でも彼は何も触らずにきた自分を誇りに思っていたし、大人にならなかった自分の世界を最大限楽しんでもいた。
しかし、ある時、転機が訪れた。
彼の噂を聞きつけた巨大テックから研究者がやってきた。
「次世代スマホの『非タッチパネル』の開発にあなたのお力を借りたい」と言ってきたのだ。
新技術の開発には“触らない力”が必要らしい。
報酬として莫大な金額を提示された。
彼が並の人間ならその金に目をくらませられて契約していただろう。
でも男の中身はあまりにも子供だったので、全くなびくことはなかった。
むしろ、家を飛び出すと、手当たり次第にあちこちを触りまくった。
まるで大人に対する反抗期が一気に来たかのように。
不思議な感覚があった。彼が何かに触ると、全てがわかったのだ。
まるで、見えないQRコードをこするみたいに、触ったものの情報が事細かく伝わってきた。

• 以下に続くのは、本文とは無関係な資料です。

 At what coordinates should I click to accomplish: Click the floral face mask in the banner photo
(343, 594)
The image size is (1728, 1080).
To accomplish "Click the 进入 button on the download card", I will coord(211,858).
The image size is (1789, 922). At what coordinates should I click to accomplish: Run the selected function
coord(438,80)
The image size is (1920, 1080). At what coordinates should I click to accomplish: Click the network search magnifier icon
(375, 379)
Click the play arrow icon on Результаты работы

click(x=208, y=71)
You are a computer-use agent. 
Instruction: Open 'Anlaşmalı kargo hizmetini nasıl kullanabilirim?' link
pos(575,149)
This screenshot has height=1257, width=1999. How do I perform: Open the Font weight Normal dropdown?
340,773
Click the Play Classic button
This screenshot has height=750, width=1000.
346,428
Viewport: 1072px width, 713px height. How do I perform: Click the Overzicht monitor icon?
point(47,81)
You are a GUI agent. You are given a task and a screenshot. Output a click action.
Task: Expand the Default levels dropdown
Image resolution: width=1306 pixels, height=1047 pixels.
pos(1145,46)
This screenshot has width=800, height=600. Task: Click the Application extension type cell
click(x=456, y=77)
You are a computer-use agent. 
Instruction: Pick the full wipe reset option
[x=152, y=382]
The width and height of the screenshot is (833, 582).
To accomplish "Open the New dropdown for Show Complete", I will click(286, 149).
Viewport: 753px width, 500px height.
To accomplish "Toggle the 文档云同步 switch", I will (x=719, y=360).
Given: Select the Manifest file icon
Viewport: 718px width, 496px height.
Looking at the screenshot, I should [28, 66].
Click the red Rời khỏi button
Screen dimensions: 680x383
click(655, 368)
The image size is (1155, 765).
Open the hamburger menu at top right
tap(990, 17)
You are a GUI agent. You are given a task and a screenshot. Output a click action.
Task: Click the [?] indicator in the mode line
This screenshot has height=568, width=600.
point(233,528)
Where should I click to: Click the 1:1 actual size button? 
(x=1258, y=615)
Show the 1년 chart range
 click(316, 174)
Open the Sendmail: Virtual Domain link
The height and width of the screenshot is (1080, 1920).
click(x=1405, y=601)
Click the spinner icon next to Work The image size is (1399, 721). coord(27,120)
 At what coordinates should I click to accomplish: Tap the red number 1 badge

製造年月日、原材料、成分、原産地、気候、健康リスク、糖度、硬度、燃焼性、揮発性、汎用性、将来性、分布……。
情報量のあまりの多さに手が震えた。
両親が止めに入るまでそれは続き、巨大テックの人たちは諦めて帰った。
でもその時に彼は心の中でひしひしと噛み締めていた。
『自分は触るだけでなんでもわかる人間なんだ』と。
やがてその噂も広まってしまい、彼はちょっとした有名人にななった。
そしてちょくちょくテレビショーを賑わせるようになった。
そう、彼はそういう意味では大人になってしまっていたのだ。
司会者が指示したものをどんどん触って答えていく。
お茶の間はその類まれな能力に驚愕するとともに最大の賛辞を送って、人気者になっていった。
『触ればわかる』や『触らっしゃい』などの流行語も生まれ、彼は絶頂期を迎えつつあった。
周りの彼を見る目も変わり、彼の風貌はどんどん自信と野心に満ちふれた大人になっていくように見えた。
だがしかし、彼は『人生そのもの』に触ったことがなかった。
触っていればあるいは、『まさかの坂』があることを知り得たかもしれない。
でも全ては遅かった。
あっさりと主役の交代劇が起こった。
『さわりだけでわかる男』が現れたのだ。
その男は“さわりだけ聞けば”全てわかった。
とにかく触るよりも早かった。
さわりだけで分かる男はタイパの時代に大いに受けて、瞬く間にスターダムにのしあがった。
当然のことながら、それと入れ替わるようにして、“触っただけでわかる男”の出番はなくなっていった。
時代とは残酷なものだ。
私が男の話を聞いたのはちょうどそんな時だった。
記事にする謝礼として少ないが包んだものを渡そうとしたら、「触らないようにしている」と断られた。
何かを強く後悔しているようだった。
彼は椅子に疲れたように座って語ったあとで、最後に「子供に戻りたい」とぽつりと静かに言った。